━━━━━ EXCERPTED RECORDS

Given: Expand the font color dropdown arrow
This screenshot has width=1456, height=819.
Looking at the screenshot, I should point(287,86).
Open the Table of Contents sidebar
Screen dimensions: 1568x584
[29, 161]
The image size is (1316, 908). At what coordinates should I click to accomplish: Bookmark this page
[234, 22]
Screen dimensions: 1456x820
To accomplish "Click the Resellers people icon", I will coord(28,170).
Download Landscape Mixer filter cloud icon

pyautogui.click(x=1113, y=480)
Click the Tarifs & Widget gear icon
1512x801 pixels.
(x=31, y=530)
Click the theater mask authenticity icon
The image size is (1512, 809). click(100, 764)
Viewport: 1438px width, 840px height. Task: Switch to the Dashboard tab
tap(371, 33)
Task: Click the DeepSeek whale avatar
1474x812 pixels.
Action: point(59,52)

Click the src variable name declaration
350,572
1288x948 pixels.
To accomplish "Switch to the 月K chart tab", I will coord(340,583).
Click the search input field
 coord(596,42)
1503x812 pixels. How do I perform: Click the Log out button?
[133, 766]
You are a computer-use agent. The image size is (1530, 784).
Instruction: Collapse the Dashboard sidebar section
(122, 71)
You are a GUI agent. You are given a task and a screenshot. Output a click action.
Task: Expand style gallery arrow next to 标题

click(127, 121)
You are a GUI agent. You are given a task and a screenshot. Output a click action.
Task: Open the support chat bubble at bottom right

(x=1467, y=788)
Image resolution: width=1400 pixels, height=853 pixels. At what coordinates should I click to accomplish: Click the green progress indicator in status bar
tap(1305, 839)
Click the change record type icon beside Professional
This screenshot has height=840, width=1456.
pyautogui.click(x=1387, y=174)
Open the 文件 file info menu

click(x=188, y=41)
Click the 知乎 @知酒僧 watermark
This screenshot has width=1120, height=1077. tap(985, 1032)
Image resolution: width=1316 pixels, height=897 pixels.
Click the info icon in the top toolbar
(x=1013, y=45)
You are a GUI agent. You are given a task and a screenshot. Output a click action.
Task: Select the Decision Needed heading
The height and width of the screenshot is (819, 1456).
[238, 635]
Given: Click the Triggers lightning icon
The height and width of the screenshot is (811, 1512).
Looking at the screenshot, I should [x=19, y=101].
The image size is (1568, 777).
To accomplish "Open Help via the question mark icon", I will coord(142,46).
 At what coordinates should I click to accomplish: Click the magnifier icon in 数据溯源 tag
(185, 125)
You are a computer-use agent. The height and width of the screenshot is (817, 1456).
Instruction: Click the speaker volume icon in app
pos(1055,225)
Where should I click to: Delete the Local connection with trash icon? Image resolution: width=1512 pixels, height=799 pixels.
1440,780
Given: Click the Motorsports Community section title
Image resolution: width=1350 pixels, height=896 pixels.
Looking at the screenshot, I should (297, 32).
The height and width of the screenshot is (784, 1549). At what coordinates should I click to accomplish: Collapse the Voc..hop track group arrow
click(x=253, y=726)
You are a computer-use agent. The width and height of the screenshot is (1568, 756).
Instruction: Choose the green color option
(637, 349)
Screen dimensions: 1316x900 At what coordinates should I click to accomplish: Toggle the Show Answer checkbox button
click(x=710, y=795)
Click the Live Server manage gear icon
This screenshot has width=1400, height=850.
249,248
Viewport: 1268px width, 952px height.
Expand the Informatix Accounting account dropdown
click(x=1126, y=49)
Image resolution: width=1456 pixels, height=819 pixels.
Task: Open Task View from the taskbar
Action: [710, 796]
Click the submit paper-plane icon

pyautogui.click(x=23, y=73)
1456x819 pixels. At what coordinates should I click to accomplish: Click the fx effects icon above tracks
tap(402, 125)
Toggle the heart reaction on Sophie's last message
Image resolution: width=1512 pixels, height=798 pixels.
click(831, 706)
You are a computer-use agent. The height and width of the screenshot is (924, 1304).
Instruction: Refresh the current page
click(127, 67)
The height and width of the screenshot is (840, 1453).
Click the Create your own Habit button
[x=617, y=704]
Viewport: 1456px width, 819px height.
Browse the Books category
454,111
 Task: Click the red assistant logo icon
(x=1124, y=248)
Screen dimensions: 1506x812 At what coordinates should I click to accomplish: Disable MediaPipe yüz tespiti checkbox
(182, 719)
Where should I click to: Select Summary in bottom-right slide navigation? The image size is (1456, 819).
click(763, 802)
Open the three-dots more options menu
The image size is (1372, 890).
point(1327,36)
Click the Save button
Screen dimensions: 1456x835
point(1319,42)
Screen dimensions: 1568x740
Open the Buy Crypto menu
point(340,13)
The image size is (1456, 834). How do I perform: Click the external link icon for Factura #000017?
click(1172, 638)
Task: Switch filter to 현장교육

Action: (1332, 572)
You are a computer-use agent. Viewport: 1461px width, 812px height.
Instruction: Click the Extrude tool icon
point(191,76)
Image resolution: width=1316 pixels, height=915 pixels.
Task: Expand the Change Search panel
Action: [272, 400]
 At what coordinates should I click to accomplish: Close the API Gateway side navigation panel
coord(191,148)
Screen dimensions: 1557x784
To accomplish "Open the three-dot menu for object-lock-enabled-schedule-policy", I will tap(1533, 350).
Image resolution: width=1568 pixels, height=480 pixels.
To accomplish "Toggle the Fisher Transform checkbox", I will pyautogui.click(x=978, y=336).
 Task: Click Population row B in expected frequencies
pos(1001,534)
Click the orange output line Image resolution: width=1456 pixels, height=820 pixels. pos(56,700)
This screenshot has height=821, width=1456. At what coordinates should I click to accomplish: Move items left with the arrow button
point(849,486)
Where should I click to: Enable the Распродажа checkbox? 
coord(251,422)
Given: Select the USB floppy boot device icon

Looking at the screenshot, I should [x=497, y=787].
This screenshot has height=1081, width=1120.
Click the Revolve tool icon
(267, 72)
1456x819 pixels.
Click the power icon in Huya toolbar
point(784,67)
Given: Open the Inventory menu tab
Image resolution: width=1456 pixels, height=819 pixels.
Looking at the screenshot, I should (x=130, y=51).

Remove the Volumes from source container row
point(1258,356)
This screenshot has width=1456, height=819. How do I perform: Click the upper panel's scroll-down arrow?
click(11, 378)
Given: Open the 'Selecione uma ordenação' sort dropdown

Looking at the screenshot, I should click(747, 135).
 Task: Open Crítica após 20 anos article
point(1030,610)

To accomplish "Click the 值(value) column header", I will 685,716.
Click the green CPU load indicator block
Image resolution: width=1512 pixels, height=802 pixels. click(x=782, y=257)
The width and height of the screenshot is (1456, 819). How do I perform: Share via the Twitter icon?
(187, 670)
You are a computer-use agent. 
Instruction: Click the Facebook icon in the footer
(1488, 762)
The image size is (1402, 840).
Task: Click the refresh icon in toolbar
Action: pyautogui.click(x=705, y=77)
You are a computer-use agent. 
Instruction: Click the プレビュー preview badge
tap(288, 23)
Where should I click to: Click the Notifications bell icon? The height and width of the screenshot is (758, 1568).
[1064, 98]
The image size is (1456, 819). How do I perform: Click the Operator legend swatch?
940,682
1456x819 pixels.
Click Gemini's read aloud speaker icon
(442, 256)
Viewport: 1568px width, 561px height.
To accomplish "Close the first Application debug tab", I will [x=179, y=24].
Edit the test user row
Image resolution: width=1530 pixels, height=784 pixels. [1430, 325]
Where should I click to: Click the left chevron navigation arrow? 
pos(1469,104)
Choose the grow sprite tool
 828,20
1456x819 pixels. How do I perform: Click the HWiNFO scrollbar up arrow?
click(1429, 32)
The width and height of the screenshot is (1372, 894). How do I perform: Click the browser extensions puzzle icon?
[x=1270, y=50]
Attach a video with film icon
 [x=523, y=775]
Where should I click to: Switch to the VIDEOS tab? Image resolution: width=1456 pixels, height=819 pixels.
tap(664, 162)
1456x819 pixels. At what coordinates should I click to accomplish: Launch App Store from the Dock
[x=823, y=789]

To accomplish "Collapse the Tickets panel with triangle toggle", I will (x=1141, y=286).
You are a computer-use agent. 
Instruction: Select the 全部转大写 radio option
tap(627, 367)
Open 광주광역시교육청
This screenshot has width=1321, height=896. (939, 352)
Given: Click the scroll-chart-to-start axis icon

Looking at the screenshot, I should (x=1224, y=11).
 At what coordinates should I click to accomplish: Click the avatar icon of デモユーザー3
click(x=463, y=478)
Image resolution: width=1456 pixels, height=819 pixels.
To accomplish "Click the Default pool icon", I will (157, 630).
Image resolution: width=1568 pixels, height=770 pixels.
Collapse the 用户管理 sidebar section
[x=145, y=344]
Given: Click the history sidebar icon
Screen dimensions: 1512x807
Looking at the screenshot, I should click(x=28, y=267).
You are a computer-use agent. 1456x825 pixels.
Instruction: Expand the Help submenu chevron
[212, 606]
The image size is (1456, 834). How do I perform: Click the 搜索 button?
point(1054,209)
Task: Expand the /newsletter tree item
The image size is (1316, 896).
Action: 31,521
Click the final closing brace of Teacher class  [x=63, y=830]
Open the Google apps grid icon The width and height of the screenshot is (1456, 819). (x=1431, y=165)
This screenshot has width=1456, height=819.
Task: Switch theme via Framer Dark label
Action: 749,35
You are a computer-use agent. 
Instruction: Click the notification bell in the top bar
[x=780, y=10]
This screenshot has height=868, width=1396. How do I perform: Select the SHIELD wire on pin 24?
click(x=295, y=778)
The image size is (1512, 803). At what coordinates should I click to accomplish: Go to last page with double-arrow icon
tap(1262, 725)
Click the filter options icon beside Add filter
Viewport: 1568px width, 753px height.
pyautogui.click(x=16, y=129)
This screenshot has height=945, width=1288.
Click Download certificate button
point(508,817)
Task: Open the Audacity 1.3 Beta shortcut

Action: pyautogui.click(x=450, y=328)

━━━━━━━━━━

▶ **HOW TO COMPLETE THIS TASK**: In the entries above, which lines hold the word "beside"? Copy them out.

▶ **YOUR RESPONSE**:
Click the change record type icon beside Professional
Click the filter options icon beside Add filter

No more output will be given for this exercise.